*QUOTED PASSAGE*
################

For precise radiographic CT evaluation, correct positioning of the patient is mandatory to obtain the section depicting both lenses on the axial plane correctly. If both eyes are not located on the axial plane on CT imaging due to a patient’s head tilt or vertical eye displacement, significant errors may occur11. This is especially challenging in patients that suffer from vertical displacement of the globe. Yet, for clinical assessment, the Hertel exophthalmometer must also be tilted in these cases, possibly resulting in a lack of precision as well. This limitation could be largely overcome on CT by choosing the smallest slice-thickness available. Higher resolution would result in more than one slice bisecting the lens and the radiologist could thus perform proptosis measurement on the axial slice most suitable. Patients who require the smallest slice-size could be predetermined on the request of the clinician sending the patient for cross-sectional imaging. This of course implies consequent interdisciplinary patient management.

################

*ACTIONS TO TAKE*
(a) Can you condense the paragraph beginning "For precise radiographic CT evaluation" in the passage on CT measurement of proptosis into a short list of its main facts?
(b) Can you carry on the passage about CT measurement of proptosis, starting after its last sentence?

*DATA SHOWN*
################

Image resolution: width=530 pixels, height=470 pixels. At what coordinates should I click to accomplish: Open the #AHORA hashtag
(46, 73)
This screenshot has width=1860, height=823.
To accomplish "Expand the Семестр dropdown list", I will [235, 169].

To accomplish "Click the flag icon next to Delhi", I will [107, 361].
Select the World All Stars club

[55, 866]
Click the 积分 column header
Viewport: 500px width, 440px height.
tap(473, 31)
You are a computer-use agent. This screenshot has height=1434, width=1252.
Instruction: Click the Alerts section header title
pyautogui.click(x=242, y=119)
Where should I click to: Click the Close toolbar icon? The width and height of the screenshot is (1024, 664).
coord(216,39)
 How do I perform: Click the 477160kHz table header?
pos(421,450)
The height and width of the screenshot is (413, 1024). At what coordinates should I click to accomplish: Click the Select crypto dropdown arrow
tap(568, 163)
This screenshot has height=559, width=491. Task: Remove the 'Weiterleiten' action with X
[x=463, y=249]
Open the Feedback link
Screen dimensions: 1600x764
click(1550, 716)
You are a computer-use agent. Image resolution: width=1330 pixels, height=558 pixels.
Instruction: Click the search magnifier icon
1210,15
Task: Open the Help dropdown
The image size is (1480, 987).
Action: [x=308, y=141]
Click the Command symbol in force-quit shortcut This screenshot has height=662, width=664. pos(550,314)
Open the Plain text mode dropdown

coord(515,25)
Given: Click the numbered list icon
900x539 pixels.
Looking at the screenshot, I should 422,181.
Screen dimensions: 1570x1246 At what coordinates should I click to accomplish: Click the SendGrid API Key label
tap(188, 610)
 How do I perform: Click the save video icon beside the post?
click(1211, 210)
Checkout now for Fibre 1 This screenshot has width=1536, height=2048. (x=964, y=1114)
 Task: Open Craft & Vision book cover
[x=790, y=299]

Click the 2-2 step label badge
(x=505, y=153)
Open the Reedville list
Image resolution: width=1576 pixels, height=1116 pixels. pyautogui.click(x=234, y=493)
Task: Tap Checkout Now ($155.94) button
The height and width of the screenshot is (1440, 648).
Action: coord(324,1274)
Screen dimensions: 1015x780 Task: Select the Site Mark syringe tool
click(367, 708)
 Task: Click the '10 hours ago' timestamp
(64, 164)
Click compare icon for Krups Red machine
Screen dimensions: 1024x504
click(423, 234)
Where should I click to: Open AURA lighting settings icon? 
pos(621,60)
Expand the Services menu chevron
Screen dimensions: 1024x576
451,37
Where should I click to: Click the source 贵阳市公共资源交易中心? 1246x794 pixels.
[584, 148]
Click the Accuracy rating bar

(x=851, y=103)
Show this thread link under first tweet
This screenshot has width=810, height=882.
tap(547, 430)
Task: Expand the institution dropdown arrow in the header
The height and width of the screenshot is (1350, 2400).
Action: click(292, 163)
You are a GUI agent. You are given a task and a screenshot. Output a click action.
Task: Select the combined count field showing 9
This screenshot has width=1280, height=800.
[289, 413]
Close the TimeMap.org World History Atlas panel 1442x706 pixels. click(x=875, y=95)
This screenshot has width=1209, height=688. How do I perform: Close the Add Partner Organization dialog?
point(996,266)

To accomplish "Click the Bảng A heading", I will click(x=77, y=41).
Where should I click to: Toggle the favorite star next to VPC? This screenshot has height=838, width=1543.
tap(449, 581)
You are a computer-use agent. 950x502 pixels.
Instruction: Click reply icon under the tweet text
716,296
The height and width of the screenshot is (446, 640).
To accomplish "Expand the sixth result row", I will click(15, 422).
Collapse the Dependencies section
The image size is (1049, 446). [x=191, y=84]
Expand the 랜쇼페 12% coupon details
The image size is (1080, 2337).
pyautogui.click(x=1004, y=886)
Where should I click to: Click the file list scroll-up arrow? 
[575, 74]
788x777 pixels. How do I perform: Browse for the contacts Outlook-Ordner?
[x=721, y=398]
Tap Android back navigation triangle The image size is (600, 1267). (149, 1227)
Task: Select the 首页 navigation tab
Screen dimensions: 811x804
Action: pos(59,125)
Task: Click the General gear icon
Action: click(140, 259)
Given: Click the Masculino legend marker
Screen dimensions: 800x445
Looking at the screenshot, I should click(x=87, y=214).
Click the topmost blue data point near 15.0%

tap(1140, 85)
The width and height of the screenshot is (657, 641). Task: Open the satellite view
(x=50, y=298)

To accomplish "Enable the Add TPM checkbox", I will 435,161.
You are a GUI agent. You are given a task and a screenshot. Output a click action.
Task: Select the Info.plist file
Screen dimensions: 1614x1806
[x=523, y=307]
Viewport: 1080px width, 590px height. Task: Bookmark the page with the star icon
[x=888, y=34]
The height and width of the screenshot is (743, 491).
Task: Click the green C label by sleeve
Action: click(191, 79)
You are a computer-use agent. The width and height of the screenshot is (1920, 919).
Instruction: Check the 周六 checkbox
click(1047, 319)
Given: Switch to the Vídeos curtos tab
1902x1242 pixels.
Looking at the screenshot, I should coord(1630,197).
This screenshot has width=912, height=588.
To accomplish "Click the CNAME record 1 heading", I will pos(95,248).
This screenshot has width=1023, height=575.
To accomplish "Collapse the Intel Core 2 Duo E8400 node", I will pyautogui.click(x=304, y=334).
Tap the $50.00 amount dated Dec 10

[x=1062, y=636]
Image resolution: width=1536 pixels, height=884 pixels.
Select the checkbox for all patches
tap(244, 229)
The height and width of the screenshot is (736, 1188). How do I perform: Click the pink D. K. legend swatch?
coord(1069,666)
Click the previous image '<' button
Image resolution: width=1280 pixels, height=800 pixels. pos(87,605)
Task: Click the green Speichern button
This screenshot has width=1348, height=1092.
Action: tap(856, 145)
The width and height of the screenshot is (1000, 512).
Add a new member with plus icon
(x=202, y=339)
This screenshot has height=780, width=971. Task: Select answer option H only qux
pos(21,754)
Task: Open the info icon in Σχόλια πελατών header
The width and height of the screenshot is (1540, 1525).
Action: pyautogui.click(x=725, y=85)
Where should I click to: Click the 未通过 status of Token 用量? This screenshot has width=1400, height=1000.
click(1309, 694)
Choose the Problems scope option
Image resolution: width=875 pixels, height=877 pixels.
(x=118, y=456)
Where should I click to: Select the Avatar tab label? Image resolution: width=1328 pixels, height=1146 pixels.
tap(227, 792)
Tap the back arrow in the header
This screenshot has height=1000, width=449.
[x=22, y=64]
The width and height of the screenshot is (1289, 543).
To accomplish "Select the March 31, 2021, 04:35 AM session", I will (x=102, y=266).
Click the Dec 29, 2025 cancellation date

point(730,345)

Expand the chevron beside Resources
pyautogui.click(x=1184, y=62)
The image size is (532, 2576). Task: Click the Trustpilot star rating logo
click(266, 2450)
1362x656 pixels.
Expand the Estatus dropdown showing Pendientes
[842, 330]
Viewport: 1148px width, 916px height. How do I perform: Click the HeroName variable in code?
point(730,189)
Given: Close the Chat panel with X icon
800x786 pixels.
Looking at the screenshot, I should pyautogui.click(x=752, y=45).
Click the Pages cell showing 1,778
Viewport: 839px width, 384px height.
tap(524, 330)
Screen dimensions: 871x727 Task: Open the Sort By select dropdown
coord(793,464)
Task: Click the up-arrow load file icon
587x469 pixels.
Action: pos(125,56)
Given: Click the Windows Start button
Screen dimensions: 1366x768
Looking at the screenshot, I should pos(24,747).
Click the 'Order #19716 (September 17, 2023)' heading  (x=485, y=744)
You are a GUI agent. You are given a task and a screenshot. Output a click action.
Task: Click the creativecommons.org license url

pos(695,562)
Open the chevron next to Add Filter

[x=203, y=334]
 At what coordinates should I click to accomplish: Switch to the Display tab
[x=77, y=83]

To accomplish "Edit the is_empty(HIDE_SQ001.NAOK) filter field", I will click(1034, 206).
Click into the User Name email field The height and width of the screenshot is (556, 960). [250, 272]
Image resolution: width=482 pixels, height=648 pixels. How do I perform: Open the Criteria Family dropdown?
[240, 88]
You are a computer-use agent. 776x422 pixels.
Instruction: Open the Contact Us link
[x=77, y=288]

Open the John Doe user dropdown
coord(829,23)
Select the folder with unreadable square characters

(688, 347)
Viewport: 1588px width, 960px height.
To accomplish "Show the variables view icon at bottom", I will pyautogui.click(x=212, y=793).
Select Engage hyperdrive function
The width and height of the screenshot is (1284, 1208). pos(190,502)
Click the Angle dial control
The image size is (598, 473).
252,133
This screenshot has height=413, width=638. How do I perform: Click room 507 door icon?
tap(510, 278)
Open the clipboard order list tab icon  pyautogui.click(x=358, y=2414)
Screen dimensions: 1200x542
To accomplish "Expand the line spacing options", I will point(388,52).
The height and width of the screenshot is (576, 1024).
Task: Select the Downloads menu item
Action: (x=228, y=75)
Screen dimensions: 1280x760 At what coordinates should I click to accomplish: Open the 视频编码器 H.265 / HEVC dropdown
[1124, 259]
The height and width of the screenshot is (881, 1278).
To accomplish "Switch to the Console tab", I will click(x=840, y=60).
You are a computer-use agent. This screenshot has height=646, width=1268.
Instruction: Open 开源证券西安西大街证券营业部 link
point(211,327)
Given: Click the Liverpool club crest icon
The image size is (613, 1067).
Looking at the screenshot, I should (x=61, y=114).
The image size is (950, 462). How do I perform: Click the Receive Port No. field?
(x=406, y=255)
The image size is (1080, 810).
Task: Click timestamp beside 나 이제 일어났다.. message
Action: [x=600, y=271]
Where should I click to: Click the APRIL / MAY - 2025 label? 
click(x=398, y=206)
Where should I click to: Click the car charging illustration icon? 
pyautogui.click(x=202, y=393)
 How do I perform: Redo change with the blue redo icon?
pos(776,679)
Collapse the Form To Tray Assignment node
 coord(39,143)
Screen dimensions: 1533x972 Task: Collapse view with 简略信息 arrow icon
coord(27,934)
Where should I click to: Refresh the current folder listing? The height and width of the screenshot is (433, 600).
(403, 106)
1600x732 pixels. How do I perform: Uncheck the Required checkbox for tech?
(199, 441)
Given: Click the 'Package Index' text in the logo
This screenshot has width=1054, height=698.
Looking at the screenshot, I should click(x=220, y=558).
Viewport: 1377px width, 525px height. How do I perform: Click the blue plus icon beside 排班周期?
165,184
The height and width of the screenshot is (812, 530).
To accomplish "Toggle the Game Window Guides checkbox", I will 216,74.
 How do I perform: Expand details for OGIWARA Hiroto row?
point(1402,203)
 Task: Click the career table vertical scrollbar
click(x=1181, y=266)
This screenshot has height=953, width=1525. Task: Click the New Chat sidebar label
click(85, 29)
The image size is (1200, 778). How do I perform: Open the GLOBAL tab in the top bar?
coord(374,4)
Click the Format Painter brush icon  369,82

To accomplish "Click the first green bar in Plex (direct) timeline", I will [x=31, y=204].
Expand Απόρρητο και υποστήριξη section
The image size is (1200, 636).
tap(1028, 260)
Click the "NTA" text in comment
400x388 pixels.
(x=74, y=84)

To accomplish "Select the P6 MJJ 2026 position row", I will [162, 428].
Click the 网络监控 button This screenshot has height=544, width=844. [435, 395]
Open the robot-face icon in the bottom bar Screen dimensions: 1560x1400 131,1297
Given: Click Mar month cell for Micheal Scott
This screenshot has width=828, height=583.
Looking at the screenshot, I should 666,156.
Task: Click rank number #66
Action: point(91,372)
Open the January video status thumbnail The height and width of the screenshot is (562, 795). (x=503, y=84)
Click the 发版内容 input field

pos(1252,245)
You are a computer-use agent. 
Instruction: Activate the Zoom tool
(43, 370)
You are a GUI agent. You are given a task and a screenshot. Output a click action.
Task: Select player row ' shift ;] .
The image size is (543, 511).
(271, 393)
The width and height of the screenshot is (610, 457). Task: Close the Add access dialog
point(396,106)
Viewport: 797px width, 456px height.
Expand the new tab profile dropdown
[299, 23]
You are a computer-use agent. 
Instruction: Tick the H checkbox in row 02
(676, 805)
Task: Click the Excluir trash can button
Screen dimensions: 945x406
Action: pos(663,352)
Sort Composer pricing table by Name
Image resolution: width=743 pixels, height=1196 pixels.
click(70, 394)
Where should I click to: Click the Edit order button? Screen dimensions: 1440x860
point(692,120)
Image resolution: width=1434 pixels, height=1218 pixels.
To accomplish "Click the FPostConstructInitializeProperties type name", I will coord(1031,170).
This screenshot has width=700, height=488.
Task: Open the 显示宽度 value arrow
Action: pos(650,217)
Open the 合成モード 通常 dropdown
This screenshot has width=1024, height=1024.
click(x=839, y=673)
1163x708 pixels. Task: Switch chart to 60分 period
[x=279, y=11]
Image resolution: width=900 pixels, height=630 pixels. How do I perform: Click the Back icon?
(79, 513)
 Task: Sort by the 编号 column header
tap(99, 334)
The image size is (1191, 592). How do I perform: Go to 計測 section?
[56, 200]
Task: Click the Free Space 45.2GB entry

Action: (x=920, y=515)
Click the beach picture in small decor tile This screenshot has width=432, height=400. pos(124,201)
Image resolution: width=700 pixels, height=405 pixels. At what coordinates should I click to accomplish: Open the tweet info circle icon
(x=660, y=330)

################

*RESPONSES BY ITEM NUMBER*
(a)
- Accurate CT evaluation requires correct patient positioning so that the axial section shows both lenses.
- If a head tilt or vertical eye displacement keeps both eyes off the axial plane, significant errors may occur.
- This is especially hard with vertical displacement of the globe. In such cases the Hertel exophthalmometer must also be tilted, which may also reduce precision.
- Choosing the smallest available slice thickness could largely overcome this on CT. More than one slice would then bisect the lens, and the radiologist could measure proptosis on the most suitable axial slice.
- The referring clinician could identify in the request which patients need the smallest slice size. This requires interdisciplinary patient management.

(b)
Furthermore, bias on radiographic proptosis measurement as described could result from apparent strabismus (which is not an uncommon condition in e.g. Grave’s orbitopathy) because the perpendicular line through the baseline does not project on the corneal apex. In these cases, for clinical measurement, the patient could be asked to fixate with the alternate eye to avoid this bias. Yet, on radiographic imaging, even if proptosis assessment were performed in an additional plane as proposed by Park et al.11 this bias would still persist. To improve this bias, the axial length of the globe measured in the section bisecting the lens and could then be inserted perpendicularly to the baseline starting at the posterior pole. We see potential for further studies in these cases. It has also been proposed previously to consider the center of the globe as an important reference in strabismus patients for evaluation of proptosis on CT15.

Additionally, the reliability of CT measurements could be improved in future analyses by 3-dimensional (3D) measurement when comparing 2-dimensional to 3D CT imaging with 3D imaging proving to be significantly more consistent with Hertel exophthalmometry15.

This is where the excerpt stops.